We all know that dreams never come true. But, dear readers, I am the living proof that sometimes they can partially come true, check this out:
A French hotel lobby.
He is a soccer World Champion 2006.
She is a normal woman, not too shapely, not suntanned, and not ready for such a date…
She is definitely not ready (ladies, you can only imagine how much she is not ready! Think about the worst… Yes, now you know!).
They meet, they talk, and they meet again in room number 211.
Ooooh, they meet!
It’s late, he has to go, but before leaving he asks her phone number.
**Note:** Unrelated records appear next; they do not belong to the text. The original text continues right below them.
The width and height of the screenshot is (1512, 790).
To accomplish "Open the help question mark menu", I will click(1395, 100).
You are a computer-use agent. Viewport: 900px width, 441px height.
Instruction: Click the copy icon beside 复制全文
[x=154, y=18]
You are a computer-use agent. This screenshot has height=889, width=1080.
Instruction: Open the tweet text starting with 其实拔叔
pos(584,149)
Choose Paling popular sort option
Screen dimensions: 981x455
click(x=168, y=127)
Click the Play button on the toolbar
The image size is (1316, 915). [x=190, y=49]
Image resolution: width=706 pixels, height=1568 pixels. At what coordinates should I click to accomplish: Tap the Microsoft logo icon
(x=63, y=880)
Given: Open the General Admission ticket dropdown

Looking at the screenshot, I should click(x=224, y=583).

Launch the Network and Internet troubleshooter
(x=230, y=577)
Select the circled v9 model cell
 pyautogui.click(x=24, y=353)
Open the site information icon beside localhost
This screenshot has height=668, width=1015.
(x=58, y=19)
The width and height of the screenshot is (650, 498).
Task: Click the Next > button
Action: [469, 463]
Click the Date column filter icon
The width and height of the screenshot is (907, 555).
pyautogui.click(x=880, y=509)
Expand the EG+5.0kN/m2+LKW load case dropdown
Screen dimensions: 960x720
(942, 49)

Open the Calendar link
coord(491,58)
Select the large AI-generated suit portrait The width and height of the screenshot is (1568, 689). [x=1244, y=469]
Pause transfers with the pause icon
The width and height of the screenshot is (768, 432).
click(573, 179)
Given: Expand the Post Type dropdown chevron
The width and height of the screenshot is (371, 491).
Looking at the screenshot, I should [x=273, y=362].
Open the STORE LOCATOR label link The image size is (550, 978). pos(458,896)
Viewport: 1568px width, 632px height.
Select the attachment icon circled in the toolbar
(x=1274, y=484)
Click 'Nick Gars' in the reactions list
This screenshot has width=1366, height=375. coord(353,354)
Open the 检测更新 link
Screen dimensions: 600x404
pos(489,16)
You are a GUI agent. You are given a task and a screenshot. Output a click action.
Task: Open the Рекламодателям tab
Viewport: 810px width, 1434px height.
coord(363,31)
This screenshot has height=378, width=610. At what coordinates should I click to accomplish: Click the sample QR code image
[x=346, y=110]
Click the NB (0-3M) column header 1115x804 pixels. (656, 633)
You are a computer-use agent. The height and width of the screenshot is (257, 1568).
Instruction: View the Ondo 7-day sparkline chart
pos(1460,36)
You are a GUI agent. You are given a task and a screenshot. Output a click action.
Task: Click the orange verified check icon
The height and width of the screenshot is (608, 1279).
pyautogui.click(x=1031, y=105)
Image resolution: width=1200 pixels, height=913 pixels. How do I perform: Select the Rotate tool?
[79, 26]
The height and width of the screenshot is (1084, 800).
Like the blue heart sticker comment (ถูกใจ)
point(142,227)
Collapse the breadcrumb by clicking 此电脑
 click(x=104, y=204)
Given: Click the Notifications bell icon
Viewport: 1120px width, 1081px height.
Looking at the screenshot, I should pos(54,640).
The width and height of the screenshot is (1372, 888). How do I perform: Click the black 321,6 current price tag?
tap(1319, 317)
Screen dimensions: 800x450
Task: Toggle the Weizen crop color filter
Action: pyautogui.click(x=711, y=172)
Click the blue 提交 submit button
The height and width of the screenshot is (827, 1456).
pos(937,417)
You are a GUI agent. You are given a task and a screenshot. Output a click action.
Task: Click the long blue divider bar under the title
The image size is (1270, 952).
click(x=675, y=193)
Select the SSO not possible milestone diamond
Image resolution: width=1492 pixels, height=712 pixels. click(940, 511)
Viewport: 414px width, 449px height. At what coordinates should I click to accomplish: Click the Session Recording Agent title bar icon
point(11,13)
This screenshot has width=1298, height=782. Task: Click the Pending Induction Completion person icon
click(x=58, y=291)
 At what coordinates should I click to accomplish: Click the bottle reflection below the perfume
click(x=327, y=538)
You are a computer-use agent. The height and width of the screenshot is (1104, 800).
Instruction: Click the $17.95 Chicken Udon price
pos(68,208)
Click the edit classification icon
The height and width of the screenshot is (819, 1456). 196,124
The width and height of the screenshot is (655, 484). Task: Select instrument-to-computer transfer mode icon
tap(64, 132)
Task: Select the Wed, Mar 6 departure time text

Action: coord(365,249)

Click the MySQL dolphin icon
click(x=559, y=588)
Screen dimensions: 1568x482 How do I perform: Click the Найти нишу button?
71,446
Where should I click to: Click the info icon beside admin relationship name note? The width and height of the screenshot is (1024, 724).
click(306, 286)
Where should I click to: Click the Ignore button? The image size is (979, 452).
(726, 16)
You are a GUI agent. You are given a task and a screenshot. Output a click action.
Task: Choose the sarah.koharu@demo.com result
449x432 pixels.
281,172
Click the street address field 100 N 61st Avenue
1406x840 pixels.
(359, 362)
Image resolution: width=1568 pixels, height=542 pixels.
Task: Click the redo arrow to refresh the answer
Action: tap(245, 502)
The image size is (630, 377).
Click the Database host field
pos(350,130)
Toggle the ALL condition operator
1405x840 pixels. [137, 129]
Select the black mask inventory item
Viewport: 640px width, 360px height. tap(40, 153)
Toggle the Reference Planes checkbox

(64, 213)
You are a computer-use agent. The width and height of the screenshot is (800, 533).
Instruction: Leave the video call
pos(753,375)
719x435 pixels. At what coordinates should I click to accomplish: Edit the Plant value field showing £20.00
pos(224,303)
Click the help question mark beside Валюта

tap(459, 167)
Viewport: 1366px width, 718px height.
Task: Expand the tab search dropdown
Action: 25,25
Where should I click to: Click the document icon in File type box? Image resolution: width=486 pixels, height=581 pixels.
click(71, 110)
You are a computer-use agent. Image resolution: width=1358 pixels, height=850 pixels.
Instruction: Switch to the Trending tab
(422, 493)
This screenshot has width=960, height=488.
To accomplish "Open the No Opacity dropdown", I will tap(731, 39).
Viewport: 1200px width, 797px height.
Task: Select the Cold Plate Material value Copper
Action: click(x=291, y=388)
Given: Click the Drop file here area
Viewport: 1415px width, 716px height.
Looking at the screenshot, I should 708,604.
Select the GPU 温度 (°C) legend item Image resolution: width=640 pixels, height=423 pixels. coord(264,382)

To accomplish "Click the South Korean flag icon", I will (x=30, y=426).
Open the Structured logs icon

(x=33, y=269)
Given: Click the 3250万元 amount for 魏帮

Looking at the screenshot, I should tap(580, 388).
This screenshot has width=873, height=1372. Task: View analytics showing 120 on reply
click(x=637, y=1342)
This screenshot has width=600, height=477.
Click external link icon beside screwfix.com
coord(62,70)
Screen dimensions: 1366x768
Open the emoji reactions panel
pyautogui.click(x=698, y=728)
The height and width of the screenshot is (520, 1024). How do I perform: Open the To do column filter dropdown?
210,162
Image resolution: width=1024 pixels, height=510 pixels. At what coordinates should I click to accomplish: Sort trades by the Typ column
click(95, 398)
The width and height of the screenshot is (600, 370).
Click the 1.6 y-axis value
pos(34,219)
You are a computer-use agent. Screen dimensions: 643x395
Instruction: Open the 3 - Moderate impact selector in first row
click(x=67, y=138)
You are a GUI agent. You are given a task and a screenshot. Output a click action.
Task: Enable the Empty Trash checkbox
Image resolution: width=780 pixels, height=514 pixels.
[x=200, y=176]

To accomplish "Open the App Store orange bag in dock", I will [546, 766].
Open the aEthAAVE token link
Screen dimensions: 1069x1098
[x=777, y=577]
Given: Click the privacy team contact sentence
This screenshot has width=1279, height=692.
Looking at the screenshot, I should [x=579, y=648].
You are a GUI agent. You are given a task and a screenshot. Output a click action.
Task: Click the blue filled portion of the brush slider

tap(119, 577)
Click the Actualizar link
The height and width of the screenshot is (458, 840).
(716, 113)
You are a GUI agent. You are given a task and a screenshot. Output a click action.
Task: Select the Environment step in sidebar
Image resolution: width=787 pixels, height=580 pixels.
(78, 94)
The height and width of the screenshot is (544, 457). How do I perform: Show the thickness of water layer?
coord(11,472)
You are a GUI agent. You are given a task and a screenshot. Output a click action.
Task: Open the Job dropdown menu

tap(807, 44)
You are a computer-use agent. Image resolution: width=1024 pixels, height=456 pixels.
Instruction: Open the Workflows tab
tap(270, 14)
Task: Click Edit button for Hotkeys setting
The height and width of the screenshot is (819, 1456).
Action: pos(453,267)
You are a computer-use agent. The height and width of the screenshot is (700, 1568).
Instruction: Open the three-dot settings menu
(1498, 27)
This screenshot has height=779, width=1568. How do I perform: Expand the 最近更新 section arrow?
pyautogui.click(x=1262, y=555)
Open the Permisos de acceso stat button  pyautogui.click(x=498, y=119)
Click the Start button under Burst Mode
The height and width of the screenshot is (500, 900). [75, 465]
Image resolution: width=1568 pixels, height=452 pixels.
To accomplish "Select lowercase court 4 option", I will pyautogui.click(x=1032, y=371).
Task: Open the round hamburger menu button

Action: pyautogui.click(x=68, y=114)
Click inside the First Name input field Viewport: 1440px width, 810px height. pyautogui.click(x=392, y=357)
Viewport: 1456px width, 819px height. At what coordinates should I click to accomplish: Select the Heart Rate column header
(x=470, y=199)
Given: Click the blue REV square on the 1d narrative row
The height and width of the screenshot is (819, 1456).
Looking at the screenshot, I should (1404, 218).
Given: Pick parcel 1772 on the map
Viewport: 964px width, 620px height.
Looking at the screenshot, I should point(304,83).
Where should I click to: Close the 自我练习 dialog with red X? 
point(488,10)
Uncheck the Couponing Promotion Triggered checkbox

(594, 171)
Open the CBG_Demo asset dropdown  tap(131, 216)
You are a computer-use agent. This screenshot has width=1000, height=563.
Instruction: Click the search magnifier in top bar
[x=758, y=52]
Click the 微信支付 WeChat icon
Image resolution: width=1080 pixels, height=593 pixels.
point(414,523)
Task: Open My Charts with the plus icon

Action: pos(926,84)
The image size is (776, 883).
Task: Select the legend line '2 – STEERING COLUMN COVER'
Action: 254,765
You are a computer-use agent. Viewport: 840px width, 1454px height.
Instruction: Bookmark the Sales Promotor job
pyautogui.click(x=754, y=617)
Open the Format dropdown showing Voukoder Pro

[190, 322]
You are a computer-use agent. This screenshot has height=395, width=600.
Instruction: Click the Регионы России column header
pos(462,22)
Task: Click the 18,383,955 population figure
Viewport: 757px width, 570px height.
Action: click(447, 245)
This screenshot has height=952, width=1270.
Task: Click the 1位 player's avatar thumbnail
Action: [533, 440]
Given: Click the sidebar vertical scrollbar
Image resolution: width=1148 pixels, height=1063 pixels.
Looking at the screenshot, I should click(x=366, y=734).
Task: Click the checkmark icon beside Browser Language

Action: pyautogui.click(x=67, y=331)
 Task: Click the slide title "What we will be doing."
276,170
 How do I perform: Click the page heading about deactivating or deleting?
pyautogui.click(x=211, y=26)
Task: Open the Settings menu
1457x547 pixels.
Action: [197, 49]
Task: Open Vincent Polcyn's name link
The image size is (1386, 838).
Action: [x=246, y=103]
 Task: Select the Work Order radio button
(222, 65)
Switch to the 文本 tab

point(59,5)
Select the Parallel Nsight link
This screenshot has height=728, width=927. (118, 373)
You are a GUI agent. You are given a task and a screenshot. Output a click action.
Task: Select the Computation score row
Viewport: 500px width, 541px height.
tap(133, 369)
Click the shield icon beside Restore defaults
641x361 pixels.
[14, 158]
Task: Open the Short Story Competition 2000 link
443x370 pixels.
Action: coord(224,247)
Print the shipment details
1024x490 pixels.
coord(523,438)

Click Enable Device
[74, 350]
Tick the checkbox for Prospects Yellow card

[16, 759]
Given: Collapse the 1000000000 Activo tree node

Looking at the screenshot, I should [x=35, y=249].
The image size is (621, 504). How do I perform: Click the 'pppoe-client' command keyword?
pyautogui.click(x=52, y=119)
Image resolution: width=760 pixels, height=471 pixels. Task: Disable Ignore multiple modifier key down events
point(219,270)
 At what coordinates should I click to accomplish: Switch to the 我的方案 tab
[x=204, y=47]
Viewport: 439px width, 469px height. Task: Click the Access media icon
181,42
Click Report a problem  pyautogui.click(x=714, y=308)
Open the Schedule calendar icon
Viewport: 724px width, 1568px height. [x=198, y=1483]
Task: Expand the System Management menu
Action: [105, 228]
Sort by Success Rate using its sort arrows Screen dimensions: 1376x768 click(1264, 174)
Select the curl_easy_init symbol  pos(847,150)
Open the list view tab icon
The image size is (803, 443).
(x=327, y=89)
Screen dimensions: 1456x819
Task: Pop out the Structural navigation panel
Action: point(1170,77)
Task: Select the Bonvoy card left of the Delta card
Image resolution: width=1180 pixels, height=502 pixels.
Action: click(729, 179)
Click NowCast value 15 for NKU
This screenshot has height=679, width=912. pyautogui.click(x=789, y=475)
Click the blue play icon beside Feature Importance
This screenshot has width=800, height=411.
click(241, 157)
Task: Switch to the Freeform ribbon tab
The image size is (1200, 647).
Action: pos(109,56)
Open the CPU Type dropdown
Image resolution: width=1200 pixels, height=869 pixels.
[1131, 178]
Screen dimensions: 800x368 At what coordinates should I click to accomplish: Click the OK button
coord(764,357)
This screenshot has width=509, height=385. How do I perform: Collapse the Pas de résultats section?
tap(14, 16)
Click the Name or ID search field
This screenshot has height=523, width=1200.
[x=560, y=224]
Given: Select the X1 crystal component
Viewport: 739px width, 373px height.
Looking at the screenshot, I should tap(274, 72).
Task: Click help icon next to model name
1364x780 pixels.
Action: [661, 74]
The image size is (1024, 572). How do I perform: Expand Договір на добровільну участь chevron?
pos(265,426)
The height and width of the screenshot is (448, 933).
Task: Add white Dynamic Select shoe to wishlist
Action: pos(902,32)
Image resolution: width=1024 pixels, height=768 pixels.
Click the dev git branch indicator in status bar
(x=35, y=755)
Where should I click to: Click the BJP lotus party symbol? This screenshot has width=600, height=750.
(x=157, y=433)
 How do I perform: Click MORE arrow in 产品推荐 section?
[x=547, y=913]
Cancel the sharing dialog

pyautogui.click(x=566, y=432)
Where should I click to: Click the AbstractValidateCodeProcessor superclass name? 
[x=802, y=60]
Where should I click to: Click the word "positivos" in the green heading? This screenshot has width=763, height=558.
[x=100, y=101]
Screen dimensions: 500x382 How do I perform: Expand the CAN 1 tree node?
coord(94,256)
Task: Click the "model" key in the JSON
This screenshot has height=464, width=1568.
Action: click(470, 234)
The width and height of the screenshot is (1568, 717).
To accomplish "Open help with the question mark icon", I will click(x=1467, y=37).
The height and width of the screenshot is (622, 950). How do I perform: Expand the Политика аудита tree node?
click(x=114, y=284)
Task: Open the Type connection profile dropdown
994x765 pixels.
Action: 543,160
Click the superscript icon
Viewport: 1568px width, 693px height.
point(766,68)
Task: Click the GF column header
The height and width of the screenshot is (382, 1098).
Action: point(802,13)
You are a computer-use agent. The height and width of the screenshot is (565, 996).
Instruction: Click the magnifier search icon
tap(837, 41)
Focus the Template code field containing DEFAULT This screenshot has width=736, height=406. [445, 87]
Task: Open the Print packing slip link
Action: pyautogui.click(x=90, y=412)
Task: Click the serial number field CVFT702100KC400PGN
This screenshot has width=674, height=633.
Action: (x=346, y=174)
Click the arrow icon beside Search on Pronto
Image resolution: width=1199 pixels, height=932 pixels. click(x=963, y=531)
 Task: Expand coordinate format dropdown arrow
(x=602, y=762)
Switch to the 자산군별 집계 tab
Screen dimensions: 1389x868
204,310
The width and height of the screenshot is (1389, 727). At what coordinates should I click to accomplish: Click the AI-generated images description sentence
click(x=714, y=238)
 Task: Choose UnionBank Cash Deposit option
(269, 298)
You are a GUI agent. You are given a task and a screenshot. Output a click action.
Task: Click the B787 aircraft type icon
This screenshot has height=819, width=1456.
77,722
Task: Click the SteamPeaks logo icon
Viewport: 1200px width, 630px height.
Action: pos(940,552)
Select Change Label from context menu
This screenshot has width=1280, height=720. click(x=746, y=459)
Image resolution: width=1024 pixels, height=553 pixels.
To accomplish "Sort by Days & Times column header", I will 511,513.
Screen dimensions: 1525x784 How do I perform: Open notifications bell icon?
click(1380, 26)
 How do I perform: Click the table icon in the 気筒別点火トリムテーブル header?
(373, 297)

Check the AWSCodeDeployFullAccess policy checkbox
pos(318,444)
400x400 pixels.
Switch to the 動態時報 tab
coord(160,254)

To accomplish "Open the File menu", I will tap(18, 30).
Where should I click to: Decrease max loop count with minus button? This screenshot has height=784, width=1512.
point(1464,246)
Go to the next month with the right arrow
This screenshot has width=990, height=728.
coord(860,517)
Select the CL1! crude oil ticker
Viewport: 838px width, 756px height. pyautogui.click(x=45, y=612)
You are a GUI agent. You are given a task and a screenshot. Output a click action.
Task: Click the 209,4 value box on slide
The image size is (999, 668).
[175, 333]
She knows he will never call her, but she hopes…
I’ll cake your ass, dear Mr. World Champion! You never called me but it’s ok, I will have a nice story to tell my grandchildren ( – :
THE FISH CAKE
And here I am with my friend Cindy who volunteered to be the first amazing guest of YOUR new page.
HSH: Hi Cind’! How’s life? Shall we start baking?
C: Oh yes, with pleasure!
HSH: What have you chosen to bake?
C: I would like to bake the fish cake
HSH: Interesting choice, who will be the target?
C: C’mon, HSH, my ex-boyfriend of course!
HSH: Blond, tall, smart, gorgeous! Am I right?
C: Indeed! But all this was just a façade, like this little nice and cute cake that can be tricky (BTW, I cannot bake, you need to teach me) and can hide a real shark inside!
HSH: Was your ex-boyfriend a real shark?
C: Oh oh, HSH, if he was a little cute fish I might have kept him! Let me give you some examples:
– He wanted to meet and mingle with all my friends BUT I was inexistent for all his friends
– He wanted to be mad and move in together BUT he would freak out only thinking about the word “commitment”
– He used to say “You are my Mrs Perfect” BUT then he kept on complaining about my haircut
HSH: And this is why he deserved a cake in his face (( – :
A couple of hours later, this is the result:
HSH: So do you feel better now, Cind’??